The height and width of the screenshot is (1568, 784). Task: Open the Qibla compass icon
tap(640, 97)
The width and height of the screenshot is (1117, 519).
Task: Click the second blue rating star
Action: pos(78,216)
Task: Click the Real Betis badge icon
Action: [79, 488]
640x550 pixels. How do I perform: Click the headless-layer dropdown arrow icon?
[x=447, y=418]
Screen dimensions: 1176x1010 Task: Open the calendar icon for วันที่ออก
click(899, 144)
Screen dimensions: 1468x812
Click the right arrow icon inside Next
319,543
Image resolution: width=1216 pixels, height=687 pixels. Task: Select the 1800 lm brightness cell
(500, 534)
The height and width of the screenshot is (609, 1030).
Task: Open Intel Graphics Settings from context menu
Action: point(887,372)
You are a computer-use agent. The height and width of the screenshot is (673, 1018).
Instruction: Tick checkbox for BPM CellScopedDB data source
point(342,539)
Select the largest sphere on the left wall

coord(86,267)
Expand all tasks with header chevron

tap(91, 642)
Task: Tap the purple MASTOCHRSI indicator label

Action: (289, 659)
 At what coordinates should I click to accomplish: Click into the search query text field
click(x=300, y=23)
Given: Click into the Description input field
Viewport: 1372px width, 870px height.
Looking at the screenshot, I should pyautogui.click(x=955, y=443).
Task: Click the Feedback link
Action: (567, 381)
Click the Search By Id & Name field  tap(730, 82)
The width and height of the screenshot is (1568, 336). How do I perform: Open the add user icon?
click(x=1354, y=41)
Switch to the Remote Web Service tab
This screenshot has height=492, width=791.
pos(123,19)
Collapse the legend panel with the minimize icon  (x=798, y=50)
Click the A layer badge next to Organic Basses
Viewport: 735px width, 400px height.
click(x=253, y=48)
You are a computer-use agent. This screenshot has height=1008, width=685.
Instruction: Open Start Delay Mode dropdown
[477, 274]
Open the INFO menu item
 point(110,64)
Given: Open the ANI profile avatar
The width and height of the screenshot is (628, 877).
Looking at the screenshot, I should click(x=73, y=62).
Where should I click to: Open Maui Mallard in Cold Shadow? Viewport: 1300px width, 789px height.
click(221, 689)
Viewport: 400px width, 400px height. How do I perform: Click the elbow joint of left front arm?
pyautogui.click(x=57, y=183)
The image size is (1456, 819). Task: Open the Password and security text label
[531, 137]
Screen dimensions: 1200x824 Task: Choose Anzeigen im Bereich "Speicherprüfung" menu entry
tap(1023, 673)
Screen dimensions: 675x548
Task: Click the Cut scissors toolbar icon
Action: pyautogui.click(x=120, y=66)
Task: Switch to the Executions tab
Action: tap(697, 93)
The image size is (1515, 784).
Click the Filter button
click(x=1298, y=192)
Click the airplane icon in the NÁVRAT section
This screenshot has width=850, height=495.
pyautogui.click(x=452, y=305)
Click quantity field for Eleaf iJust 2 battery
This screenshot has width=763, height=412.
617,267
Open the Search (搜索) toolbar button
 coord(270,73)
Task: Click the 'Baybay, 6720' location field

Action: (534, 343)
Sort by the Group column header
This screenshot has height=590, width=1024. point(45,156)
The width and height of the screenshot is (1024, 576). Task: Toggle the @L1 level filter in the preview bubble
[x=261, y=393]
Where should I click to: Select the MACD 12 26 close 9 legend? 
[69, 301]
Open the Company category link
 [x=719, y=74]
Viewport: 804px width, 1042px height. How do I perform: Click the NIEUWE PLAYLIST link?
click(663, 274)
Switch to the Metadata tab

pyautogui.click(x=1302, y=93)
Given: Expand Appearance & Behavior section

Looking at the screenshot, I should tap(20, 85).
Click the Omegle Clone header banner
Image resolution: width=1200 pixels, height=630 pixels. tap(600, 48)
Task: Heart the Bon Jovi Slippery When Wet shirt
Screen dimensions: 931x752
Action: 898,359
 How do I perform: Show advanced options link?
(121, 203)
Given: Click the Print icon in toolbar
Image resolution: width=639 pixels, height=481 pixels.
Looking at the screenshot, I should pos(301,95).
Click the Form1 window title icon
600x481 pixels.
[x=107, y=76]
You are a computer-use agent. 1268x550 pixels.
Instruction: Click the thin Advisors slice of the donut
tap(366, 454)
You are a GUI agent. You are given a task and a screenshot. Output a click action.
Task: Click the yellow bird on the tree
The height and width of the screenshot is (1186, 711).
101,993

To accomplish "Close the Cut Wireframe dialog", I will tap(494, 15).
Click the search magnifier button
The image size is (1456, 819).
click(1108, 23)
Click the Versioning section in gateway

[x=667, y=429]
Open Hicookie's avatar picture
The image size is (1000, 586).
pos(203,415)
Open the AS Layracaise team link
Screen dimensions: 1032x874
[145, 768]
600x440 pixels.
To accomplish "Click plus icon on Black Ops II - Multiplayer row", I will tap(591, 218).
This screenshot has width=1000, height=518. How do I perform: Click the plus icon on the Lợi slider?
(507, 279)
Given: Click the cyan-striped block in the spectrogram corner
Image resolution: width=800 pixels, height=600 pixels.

TASK GOAL: Exactly as they appear, output the line holding "Open Hicookie's avatar picture" and all lines after it through the end of the listing above, and only those.

SOLUTION BELOW:
Open Hicookie's avatar picture
The image size is (1000, 586).
pos(203,415)
Open the AS Layracaise team link
Screen dimensions: 1032x874
[145, 768]
600x440 pixels.
To accomplish "Click plus icon on Black Ops II - Multiplayer row", I will tap(591, 218).
This screenshot has width=1000, height=518. How do I perform: Click the plus icon on the Lợi slider?
(507, 279)
Given: Click the cyan-striped block in the spectrogram corner
Image resolution: width=800 pixels, height=600 pixels.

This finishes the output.